Idaho National Lab Case Study

Astronomical increase in compute for same cloud spend in DOE demonstration
Demonstrating what Infrastructure Optimizer can do for a high-performance application.
Introduction
By Taylor Reo, Ashbocker, Nathan Lee, Woodruff, Christopher S Ritter, Originally posted on osti.gov
Technical Report – https://inldigitallibrary.inl.gov/sites/sti/sti/Sort_59631.pdf
Exostellar demonstrated this technology to the Department of Energy (DOE) with the Idaho National Laboratory's MASTODON application, a Multiphysics environment designed to run typical high-performance computing (HPC) simulations for structural dynamics, seismic analysis, and risk assessment.

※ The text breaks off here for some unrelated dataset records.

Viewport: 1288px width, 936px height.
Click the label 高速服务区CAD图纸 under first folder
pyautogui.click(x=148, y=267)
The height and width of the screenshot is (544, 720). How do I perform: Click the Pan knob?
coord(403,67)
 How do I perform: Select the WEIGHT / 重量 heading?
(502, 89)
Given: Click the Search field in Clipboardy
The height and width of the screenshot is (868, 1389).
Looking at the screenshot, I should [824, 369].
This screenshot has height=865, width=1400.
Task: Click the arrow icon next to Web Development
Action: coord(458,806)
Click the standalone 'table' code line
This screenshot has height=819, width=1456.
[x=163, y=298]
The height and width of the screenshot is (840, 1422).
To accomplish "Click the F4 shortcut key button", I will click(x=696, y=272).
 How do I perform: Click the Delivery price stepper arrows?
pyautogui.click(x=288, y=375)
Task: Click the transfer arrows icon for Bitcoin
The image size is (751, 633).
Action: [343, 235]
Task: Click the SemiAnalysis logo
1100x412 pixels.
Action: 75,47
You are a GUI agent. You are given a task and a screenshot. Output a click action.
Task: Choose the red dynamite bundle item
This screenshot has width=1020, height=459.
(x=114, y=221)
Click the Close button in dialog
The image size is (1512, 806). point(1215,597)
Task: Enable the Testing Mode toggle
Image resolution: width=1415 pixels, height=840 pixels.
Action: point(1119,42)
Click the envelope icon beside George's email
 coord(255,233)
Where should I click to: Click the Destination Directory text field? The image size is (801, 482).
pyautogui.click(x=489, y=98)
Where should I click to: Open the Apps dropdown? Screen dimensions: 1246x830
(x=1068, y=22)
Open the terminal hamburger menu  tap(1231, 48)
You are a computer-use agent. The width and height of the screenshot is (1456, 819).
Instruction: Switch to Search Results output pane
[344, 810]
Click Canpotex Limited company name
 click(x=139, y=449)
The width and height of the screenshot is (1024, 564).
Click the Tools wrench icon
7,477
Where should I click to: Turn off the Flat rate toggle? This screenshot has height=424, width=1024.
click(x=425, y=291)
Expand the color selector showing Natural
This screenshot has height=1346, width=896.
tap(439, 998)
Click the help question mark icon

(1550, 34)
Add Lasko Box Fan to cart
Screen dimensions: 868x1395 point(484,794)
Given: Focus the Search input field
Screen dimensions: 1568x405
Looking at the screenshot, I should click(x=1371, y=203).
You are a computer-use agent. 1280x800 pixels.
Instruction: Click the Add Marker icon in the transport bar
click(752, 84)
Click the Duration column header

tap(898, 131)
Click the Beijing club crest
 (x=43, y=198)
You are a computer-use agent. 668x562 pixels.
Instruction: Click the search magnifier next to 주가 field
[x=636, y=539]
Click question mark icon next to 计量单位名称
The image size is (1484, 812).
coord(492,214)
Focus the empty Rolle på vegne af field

Exostellar has developed novel technologies that dynamically allocate idle or over-sized application containers and virtual machines (VMs) to take advantage of deeply discounted server space. Infrastructure Optimizer spawns application containers on discounted VMs and orchestrates containers between such instances based on availability and price. Spot instances can be reclaimed by the cloud provider at any time with very short notice, but Infrastructure Optimizer dramatically improves spot-instance usability for critical applications with comparable reliability and cost reductions upwards of 70% compared to regular on-demand instances.
Partnership
Text: In Partnership WithLinks: Idaho National Laboratory and U.S. Department of Energy
The Application
Exostellar demonstrated this technology with the Idaho National Laboratory's MASTODON application, a Multiphysics environment designed to run typical high-performance computing (HPC) simulations for structural dynamics, seismic analysis, and risk assessment. The MASTODON application was packaged into a container using Docker, deployed on Amazon ECS, and managed through a custom Scale-Out Compute on AWS (SOCA) implementation.
Experiment and Results
The experimental setup utilized a master and worker node configuration on AWS with the m5.large and m5.8xlarge instance types, respectively. This worker node is configured with 32 cores and 128 GiB memory. Both Infrastructure Optimizer and Infrastructure Optimizer Migrate strategies were tested, where the Migrate strategy is distinct for its use of hybrid cloud environments.
This experiment produced results in three separate trials, each involving a MASTODON workload of varying intensity:
1-hour workload: Infrastructure Optimizer achieved a 70% cost reduction while forfeiting only a 6% overhead. For Infrastructure Optimizer Migrate, the results were similar with a 69% reduction at only a 7% overhead.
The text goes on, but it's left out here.